As already said, using multiple micros can add a lot more complexity than a superficial look would reveal; in particular you have to consider the multiplication in failure modes arising from the independant operation of the various subsystems and all the code required to handle them. Of course, in trivial applications it may not be an issue - if something goes wrong with your waste basket automatic lid opener you may well be amused by the random opening and closing of the lid. When you get bored you remove and replace the batteries to restore order.
With a home automation system, failures, both software and hardware may not be a direct safety concern - ie. a gas boiler won't operate unsafely even if the heating controls try to tell it to do so, but they could be economically damaging by operating the boiler at full output (controlled only by its internal overheat sensors) for extended periods. Worse, at the same time the air conditioning may be set to full. Or the burglar alarm may get silently disabled.
With distributed processing you have to deal with the fact that one or more subsystems might not respond at all to query or command messages, or perhaps worse, respond either earlier or later than expected. On a single processor, in general, if it is running then all functions will be running, and all at the same speed. If the processor fails to run for some reason then all functions stop.
In the distributed case, inter-device communication protocols have to allow for getting no response to a message meaning timeouts and retry mechanisms are required. But how long for the timeout? Typically you'll estimate the time required, allowing for a reasonable number of retries, and add a bit of margin. Mostly it's not critical and a large margin can be used, but not always without seriously compromising the performance or functionality - fast polling of remote devices may be required for a responsive UI but if a non critical remote sensor is unplugged a 10 second timeout could seriously slow down the system - unless a more complex scheme of parallel polling is implemented with the increased risk of software errors.
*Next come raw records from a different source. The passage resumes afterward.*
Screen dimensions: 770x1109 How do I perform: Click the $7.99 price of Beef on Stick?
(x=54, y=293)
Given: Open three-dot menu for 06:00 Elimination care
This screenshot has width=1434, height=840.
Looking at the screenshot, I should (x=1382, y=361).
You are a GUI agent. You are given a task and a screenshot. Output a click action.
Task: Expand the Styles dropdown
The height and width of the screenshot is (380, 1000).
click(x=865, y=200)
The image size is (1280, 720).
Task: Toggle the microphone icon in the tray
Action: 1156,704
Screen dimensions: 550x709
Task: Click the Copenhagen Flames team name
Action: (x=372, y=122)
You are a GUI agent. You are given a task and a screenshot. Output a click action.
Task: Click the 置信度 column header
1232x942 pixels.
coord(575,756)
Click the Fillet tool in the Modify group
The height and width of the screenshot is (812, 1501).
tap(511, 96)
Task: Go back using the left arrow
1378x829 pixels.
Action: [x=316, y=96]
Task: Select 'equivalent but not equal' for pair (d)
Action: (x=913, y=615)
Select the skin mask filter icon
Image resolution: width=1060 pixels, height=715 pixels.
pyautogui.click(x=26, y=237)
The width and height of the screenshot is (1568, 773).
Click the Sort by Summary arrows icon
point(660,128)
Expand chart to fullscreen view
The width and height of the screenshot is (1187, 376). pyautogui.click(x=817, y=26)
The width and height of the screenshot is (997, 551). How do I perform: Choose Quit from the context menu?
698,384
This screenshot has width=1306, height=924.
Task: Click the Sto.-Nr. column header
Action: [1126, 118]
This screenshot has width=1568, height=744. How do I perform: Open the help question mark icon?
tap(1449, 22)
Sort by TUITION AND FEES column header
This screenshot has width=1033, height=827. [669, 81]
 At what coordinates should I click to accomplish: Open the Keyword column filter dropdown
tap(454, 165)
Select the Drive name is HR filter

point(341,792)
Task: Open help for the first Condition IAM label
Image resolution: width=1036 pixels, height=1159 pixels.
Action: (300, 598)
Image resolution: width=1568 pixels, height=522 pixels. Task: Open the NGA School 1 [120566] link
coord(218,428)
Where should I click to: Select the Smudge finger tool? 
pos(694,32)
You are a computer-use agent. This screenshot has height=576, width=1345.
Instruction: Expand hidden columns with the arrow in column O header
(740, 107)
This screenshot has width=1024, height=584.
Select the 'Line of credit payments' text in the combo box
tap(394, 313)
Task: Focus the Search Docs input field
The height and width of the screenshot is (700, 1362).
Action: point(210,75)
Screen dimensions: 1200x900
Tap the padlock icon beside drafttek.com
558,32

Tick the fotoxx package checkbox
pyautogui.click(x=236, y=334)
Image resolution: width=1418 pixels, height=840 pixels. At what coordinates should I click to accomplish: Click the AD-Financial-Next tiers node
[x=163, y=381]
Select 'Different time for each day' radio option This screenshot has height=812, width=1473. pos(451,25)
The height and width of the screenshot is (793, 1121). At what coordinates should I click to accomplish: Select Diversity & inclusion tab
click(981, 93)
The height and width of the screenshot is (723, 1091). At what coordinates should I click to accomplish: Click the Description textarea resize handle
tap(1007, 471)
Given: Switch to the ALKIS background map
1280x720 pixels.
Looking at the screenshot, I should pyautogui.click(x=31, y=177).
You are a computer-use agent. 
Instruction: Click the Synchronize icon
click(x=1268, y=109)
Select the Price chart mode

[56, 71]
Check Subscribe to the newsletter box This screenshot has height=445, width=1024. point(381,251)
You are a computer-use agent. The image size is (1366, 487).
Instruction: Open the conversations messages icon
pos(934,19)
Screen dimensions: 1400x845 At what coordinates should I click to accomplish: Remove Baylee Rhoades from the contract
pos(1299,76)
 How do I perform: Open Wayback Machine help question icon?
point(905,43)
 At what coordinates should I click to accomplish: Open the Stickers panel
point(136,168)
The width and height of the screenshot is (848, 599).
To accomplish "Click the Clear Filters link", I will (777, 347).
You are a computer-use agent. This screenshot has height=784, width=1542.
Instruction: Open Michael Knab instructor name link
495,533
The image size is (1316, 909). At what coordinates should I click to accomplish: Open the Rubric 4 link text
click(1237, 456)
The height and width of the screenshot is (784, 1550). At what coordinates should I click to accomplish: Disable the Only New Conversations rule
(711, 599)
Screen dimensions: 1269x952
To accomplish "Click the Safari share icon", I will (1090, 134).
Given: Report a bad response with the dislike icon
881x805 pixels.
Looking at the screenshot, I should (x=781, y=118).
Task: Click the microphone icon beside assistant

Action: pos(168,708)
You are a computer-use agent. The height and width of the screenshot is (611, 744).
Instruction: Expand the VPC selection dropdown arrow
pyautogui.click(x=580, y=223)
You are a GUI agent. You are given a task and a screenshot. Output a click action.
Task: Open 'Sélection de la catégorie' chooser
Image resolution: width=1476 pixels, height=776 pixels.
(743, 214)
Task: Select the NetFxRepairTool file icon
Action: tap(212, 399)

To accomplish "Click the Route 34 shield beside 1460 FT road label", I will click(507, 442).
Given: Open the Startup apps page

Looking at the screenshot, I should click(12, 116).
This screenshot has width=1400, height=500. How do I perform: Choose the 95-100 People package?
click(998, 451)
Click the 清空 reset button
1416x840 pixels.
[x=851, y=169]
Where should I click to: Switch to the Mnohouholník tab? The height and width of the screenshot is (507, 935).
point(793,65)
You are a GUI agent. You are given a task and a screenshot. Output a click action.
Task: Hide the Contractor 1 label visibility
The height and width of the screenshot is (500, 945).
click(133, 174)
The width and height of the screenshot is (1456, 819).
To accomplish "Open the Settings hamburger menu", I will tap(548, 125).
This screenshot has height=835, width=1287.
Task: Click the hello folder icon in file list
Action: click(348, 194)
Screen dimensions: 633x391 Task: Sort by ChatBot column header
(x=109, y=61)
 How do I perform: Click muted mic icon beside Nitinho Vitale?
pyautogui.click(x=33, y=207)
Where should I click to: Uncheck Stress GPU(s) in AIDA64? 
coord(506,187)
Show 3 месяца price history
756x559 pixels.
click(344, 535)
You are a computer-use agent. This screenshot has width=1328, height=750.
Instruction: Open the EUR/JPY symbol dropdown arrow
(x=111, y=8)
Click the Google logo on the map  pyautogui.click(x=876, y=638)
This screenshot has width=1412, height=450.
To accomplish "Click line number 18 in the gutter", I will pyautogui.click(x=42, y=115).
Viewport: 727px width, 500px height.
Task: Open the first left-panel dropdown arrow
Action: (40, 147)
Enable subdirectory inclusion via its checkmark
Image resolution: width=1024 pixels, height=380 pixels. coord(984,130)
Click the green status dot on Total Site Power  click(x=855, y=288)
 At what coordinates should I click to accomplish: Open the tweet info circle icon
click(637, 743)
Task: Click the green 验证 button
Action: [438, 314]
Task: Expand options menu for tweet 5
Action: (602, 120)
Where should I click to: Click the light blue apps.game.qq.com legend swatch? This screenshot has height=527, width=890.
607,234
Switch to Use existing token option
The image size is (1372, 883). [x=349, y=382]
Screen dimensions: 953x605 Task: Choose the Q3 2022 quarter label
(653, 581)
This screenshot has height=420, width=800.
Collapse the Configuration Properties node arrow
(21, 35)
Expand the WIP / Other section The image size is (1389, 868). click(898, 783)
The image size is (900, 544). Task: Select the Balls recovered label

So you implement it and get it all running and because you are concientious you test that all your timeouts are appropriate by measuring the response time for every type of message that can be sent - all work that is generally unecessary in a single processor solution. It all works fine - until it doesn't because you hadn't measured the worst case response time. It may be that processor A request some data from processor B and usually it has the data and responds immediately; very occasionally it has to get the data from processor C because something changed - eg. a limit switch being activated indicating that a motion sensor had lost sync and needed recalibration. The response from B to A is now much longer than usual and the timeout may have expired.
Processor A decides that the message has failed for some reason so repeats its request. Shortly after, the delayed response to its first request arrives from B but unknown to A because the messaging protocol didn't include sequencing data, with the wrong data related to the first request and not the later and possibly slightly different 2nd request. To make matters worse the response to the second request then arrives from B - if you are lucky A rejects it because it wasn't expecting it but worse it might be sat in an input queue which only gets read when A expects the response to its next request. A hasn't implemented a 'too fast response' timeout error check so now gets permanently out of sync with B.
Then there is the issue of different startup times for each device; usually simple to deal with by waiting long enough before messaging other devices to be certain they are all running but it gets harder as the allowed time gets reduced to the minimum possible, required for a "responsive" system. Especially if the devices are programmed by different people or teams. It all worked brilliantly until one decides to add a comprehensive hardware selftest on startup which means it is almost always ready to receive the first message from a master device but very ocasionally isn't.
And so on and on. Many scenarios have to be considered which arise purely from the decision to distribute the functionallity. Maintenance is made more difficult because of the timing dependencies and lots more documentation may be required to be generated and maintained.